No offense intended to Rick Bennett, but I think this sort of thing goes to exemplify what is wrong with American Christianity. We approach churches just like we approach shopping or eating out. Its all about MY wants, and MY needs, and MY preferences, and MY preferred way of doing church. So we go “church shopping” until we find the one that fits ME the best. It’s Consumer Christianity, pure and simple, and I’ve been guilty of it as well.
I don’t think there’s anything inherently wrong with trying to find a church that fits you, but it quite easily goes way beyond that. One of the most exciting things God has shown me lately (or at least I found it exciting, it’s actually fairly basic, but a needed antidote to this consumer mentality we bring into the church) is that you get far, far, far more when you give first. The church I’m at tends to pretty conservative, almost fundamentalist, and I have a host of concerns with the doctrine, style of service, the things that we emphasize and the things that we don’t, etc. But I also run the Youth Group, and get basically free rein there. It is, quite easily, one of the most rewarding things I have ever been involved in. It’s an amazing, wonderful experience, and an incredible blessing. So I stay at the church, not because its meeting all MY needs, but because I have something to offer. God is using me in ways I don’t understand in the lives of these kids, and that’s worth more to me than all my reservations combined.

___

* Challenge A: Return the passage of the comment on church shopping starting at "No offense intended" and ending at "it as well.", copied word for word.

* Records provided:
___

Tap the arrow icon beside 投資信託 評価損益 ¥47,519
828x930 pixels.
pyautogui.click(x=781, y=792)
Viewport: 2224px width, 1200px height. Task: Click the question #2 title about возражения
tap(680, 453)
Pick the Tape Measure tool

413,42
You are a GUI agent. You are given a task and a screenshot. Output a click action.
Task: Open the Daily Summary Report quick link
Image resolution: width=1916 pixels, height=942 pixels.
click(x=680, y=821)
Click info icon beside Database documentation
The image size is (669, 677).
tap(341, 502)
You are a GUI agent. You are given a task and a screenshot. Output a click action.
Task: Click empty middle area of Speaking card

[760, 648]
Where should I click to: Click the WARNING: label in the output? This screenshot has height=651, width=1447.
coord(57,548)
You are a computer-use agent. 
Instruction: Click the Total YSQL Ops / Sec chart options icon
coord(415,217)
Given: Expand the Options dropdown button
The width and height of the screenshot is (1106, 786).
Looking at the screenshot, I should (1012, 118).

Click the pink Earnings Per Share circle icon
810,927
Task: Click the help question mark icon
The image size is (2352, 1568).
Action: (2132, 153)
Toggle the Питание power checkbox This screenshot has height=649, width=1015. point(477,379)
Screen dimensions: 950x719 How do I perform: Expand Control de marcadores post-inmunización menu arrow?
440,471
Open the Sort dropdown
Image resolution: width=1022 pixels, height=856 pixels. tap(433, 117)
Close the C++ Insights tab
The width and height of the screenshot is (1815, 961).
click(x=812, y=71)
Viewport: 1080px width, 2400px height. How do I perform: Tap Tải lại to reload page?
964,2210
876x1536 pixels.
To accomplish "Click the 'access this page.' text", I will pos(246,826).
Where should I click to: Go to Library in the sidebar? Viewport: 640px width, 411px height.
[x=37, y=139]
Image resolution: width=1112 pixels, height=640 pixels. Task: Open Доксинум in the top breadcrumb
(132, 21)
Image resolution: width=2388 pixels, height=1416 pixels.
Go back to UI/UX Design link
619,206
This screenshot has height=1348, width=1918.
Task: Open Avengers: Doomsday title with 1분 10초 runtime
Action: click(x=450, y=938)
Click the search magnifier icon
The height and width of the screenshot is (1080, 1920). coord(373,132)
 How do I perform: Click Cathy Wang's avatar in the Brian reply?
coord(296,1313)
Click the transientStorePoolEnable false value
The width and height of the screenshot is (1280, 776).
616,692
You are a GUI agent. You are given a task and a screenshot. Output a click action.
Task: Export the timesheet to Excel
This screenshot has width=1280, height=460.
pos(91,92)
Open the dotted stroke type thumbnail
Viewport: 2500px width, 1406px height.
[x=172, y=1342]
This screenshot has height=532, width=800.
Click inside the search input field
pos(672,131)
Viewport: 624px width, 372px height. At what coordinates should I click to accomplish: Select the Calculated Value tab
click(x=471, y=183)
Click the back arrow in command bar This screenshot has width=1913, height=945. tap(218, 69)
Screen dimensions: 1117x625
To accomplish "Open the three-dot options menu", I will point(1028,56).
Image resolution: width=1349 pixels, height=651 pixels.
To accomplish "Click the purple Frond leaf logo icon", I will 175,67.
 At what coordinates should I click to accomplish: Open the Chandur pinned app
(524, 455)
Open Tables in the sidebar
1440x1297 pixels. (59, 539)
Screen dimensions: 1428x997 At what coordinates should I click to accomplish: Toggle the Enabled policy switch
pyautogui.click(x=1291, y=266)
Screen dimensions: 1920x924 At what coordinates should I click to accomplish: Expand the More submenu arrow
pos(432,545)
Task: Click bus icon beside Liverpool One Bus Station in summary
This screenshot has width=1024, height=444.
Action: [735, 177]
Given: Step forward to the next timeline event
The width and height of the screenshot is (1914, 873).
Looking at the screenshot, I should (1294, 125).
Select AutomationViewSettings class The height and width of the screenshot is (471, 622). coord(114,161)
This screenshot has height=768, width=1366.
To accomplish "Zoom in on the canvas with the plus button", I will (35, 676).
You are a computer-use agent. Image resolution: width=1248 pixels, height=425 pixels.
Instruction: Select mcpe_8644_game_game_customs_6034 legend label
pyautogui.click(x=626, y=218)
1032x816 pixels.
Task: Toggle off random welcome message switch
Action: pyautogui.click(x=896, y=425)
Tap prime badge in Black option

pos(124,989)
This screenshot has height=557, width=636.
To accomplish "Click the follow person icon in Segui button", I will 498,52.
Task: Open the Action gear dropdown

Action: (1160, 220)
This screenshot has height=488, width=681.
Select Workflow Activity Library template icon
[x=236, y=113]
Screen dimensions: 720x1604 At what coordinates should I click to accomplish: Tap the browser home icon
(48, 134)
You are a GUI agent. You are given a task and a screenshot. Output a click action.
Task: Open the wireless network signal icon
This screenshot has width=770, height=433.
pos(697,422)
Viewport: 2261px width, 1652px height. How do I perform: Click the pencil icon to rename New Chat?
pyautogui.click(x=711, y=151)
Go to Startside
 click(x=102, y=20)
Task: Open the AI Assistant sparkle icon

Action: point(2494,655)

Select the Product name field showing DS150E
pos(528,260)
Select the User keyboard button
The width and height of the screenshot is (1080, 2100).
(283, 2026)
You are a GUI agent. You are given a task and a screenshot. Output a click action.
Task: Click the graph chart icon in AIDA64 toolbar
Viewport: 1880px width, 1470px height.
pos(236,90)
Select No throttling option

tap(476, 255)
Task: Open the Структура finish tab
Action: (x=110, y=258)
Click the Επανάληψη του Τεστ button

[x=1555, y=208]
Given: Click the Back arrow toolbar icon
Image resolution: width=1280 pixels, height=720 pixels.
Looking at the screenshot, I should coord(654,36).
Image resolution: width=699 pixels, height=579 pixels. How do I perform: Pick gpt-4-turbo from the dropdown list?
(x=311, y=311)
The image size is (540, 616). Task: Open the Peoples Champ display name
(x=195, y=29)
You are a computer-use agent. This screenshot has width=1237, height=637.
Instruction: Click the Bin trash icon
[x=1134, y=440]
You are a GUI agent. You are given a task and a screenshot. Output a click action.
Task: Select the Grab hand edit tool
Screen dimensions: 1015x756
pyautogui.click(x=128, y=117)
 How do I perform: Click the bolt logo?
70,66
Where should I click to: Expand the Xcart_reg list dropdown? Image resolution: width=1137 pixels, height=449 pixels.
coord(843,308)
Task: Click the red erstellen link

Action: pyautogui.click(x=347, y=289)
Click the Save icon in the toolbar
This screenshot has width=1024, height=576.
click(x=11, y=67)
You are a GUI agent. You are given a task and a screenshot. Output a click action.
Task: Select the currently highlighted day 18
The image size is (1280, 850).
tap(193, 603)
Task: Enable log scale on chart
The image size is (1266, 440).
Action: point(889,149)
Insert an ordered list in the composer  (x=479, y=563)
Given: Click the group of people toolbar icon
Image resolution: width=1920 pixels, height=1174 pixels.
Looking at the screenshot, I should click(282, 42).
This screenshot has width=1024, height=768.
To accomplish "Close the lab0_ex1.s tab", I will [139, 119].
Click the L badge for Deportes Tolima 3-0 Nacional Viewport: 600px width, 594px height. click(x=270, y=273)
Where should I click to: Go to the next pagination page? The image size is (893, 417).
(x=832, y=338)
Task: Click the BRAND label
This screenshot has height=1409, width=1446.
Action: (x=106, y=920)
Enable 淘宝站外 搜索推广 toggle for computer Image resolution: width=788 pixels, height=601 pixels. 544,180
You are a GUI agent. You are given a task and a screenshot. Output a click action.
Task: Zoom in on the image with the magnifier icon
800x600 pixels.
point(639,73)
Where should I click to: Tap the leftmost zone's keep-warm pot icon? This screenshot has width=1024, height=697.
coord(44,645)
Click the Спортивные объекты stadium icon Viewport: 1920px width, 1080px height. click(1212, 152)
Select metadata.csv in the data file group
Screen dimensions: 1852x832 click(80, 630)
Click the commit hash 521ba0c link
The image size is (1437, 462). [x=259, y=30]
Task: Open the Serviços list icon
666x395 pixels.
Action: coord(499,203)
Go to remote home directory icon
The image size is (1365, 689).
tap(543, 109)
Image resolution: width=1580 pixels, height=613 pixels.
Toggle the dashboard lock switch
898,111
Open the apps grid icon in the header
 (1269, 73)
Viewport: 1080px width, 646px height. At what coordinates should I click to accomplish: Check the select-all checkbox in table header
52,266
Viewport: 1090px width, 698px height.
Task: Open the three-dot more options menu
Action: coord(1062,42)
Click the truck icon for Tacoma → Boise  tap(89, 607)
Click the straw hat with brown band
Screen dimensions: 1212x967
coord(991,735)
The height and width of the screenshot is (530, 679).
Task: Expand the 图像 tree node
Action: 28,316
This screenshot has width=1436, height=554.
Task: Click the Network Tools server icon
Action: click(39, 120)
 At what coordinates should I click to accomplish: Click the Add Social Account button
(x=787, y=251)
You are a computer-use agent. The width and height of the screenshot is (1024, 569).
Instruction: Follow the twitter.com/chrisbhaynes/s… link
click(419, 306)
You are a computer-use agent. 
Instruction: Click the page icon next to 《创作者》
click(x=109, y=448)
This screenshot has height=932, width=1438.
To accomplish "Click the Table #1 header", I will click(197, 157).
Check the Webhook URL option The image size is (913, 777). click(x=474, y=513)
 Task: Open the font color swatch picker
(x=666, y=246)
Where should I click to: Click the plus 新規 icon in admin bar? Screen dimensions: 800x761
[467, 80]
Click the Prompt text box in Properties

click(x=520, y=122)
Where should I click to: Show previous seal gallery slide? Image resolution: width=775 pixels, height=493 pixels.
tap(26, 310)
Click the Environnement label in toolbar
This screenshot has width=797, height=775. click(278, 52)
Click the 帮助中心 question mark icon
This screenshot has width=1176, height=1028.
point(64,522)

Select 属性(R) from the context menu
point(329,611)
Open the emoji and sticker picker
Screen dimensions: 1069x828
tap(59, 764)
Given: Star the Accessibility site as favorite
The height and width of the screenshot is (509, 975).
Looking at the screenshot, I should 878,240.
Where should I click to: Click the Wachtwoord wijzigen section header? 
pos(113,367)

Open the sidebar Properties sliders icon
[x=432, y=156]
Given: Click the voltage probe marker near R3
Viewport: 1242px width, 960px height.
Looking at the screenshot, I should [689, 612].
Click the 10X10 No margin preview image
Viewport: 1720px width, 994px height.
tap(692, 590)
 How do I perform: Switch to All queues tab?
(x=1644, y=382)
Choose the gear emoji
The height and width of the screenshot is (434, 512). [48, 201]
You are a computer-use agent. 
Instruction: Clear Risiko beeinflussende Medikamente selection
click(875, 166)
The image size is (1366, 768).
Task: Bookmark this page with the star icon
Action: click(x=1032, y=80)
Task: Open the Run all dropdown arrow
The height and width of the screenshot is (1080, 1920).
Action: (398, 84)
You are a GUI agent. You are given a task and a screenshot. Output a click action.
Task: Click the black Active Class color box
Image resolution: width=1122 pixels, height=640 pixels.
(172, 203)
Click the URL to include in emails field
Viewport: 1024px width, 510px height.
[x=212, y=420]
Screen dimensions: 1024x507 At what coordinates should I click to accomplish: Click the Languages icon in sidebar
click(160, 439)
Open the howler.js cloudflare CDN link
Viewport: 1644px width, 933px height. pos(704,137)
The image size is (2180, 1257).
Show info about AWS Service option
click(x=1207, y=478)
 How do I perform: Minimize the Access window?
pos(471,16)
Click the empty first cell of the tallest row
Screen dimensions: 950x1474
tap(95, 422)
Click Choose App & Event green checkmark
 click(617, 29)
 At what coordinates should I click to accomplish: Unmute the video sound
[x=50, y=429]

___

* Challenge B: Identify each line of the listing that contains the string "chart", and copy those lines unchanged. Matching is case-sensitive.

* Full output A:
No offense intended to Rick Bennett, but I think this sort of thing goes to exemplify what is wrong with American Christianity. We approach churches just like we approach shopping or eating out. Its all about MY wants, and MY needs, and MY preferences, and MY preferred way of doing church. So we go “church shopping” until we find the one that fits ME the best. It’s Consumer Christianity, pure and simple, and I’ve been guilty of it as well.

* Full output B:
Instruction: Click the Total YSQL Ops / Sec chart options icon
Task: Click the graph chart icon in AIDA64 toolbar
Task: Enable log scale on chart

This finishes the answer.